TEKS SUMBER:
Manifesto demokratisasi ekonomi, tindak lanjut penuhi tuntutan rakyat
Indonesia tengah memasuki babak penting dalam sejarah ekonominya. Di tengah berbagai capaian pembangunan, kesenjangan sosial-ekonomi masih menjadi tantangan besar yang tak bisa diabaikan.
Data Oxfam 2024 menunjukkan fakta yang mengejutkan, kekayaan 100 juta rakyat Indonesia termiskin setara dengan kekayaan empat keluarga konglomerat, sementara satu persen penduduk menguasai hampir separuh pendapatan nasional.
Ketimpangan ini bukan sekadar angka statistik, melainkan potret nyata bahwa struktur ekonomi kita masih belum sepenuhnya berpihak pada keadilan sosial sebagaimana amanat konstitusi.
UUD 1945 dengan tegas menegaskan bahwa perekonomian harus disusun sebagai usaha bersama berdasarkan asas kekeluargaan.
Kata disusun berarti negara dan seluruh pemangku kepentingan memiliki kewajiban merancang sistem ekonomi yang adil dan inklusif, bukan membiarkan ketidakadilan terjadi secara alami.
Gagasan demokratisasi ekonomi hadir untuk menjawab tantangan ini. Demokrasi politik tanpa demokrasi ekonomi akan membuat kekuasaan ekonomi dan politik terkonsentrasi pada segelintir elit, menggerus peran rakyat sebagai pemilik kedaulatan.
Demokratisasi ekonomi bukanlah sekadar konsep teoretis, melainkan langkah nyata untuk mengembalikan kendali perekonomian ke tangan rakyat dan memastikan pertumbuhan ekonomi memberikan manfaat seluas-luasnya.
Semangatnya bukan memusuhi pemilik modal, melainkan menyeimbangkan akses, peluang, dan distribusi sumber daya agar kemakmuran bersama benar-benar terwujud.
Salah satu langkah strategis adalah menjamin pendapatan minimum bagi setiap warga negara. Indonesia memiliki potensi fiskal yang cukup besar untuk memastikan tidak ada satu pun rakyatnya yang kelaparan.
Alokasi anggaran dari APBN dapat diarahkan untuk menjamin terpenuhinya kebutuhan dasar ini. Kebijakan ini bukan semata-mata soal bantuan sosial, tetapi tentang pengakuan negara terhadap martabat setiap warga sebagai bagian dari keluarga besar bangsa.
Dengan fondasi ini, rakyat memiliki kesempatan lebih luas untuk mengembangkan potensi diri dan berkontribusi pada pembangunan.
Keadilan ekonomi juga harus diwujudkan melalui keterlibatan lebih besar bagi pekerja dalam kepemilikan perusahaan.
Wacana kepemilikan saham minimal 20 persen untuk buruh, yang dapat ditingkatkan bertahap, membuka ruang partisipasi ekonomi yang lebih luas.
Ini adalah cara memastikan pekerja mendapatkan manfaat langsung dari nilai yang mereka hasilkan. Selain itu, pembatasan rasio gaji antara yang tertinggi dan terendah maksimal 20:1 akan menjaga keseimbangan dan mencegah kesenjangan upah yang ekstrem.

Cuplikan dataset:

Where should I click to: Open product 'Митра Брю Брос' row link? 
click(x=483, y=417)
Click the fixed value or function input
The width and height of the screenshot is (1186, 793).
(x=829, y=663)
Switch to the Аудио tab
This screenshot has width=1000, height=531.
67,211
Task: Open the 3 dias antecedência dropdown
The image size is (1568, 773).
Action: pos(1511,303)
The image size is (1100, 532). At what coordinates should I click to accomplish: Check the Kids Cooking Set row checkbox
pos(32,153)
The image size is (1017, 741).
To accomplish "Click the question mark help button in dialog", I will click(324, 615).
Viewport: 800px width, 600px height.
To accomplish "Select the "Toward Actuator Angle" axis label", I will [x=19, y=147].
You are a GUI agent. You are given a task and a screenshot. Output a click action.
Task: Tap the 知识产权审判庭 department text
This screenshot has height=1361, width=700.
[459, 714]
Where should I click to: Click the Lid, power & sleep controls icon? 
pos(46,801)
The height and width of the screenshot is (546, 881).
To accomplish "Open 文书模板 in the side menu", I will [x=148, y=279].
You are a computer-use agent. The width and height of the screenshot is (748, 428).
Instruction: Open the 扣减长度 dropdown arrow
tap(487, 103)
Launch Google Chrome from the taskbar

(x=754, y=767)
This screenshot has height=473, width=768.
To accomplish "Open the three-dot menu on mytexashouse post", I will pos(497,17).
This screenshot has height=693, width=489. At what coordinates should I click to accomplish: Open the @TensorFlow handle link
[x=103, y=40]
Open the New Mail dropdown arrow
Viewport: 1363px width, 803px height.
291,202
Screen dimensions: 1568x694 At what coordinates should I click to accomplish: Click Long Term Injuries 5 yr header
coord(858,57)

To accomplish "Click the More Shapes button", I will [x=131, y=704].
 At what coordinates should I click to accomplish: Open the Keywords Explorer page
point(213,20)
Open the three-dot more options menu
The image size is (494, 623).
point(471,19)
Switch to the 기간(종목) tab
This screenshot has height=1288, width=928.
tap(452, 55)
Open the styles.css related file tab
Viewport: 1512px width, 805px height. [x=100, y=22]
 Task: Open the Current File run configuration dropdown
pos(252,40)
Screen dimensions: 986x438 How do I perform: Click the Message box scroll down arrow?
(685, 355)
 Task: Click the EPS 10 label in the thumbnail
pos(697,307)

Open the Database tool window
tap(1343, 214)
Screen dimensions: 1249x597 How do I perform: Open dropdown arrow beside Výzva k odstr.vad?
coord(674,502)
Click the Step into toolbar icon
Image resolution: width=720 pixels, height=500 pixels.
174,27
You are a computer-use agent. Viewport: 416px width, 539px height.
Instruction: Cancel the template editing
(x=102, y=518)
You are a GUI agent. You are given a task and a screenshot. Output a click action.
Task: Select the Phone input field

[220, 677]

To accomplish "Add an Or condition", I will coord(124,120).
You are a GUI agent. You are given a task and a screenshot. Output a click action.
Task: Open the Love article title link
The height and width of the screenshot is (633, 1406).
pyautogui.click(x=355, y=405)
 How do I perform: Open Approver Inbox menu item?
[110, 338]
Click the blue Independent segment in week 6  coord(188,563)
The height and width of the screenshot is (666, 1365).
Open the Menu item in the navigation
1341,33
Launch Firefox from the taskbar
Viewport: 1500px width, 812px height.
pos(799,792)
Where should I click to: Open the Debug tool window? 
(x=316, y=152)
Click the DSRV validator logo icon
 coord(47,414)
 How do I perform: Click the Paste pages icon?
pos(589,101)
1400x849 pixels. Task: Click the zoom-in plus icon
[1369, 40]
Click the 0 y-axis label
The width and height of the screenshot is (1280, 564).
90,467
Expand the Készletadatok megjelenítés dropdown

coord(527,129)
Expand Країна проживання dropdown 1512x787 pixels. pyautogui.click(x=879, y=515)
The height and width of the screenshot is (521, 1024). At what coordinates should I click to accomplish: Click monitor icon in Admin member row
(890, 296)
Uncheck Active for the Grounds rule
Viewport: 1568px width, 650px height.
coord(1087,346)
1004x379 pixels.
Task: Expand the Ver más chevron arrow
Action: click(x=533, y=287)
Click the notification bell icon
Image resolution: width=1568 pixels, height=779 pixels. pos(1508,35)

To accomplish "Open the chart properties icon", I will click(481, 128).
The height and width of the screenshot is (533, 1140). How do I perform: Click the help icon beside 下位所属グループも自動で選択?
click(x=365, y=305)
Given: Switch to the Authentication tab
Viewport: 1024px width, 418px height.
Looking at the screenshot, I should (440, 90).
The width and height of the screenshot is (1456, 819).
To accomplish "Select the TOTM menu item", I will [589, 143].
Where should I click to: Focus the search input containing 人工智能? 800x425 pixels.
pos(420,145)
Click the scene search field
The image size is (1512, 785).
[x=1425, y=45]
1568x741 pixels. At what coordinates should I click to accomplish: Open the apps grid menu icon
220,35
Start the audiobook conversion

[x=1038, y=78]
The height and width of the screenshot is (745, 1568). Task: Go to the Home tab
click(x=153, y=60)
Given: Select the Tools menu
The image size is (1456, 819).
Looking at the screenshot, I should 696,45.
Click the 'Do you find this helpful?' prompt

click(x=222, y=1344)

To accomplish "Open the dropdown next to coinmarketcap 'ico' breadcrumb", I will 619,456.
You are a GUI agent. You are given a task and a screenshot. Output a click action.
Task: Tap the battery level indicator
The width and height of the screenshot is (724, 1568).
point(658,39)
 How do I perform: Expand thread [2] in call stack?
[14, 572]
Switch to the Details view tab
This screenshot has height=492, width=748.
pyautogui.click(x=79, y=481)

PETUNJUK DAN KETENTUAN:
Sunting bagian teks tentang demokratisasi ekonomi yang dimulai dengan "Kata disusun berarti" dan berlanjut hingga "memberikan manfaat seluas-luasnya.", lalu tuliskan kembali bagian itu dengan "segelintir elit" diganti menjadi "sekelompok kecil elit".

JAWABAN DI BAWAH:
Kata disusun berarti negara dan seluruh pemangku kepentingan memiliki kewajiban merancang sistem ekonomi yang adil dan inklusif, bukan membiarkan ketidakadilan terjadi secara alami.
Gagasan demokratisasi ekonomi hadir untuk menjawab tantangan ini. Demokrasi politik tanpa demokrasi ekonomi akan membuat kekuasaan ekonomi dan politik terkonsentrasi pada sekelompok kecil elit, menggerus peran rakyat sebagai pemilik kedaulatan.
Demokratisasi ekonomi bukanlah sekadar konsep teoretis, melainkan langkah nyata untuk mengembalikan kendali perekonomian ke tangan rakyat dan memastikan pertumbuhan ekonomi memberikan manfaat seluas-luasnya.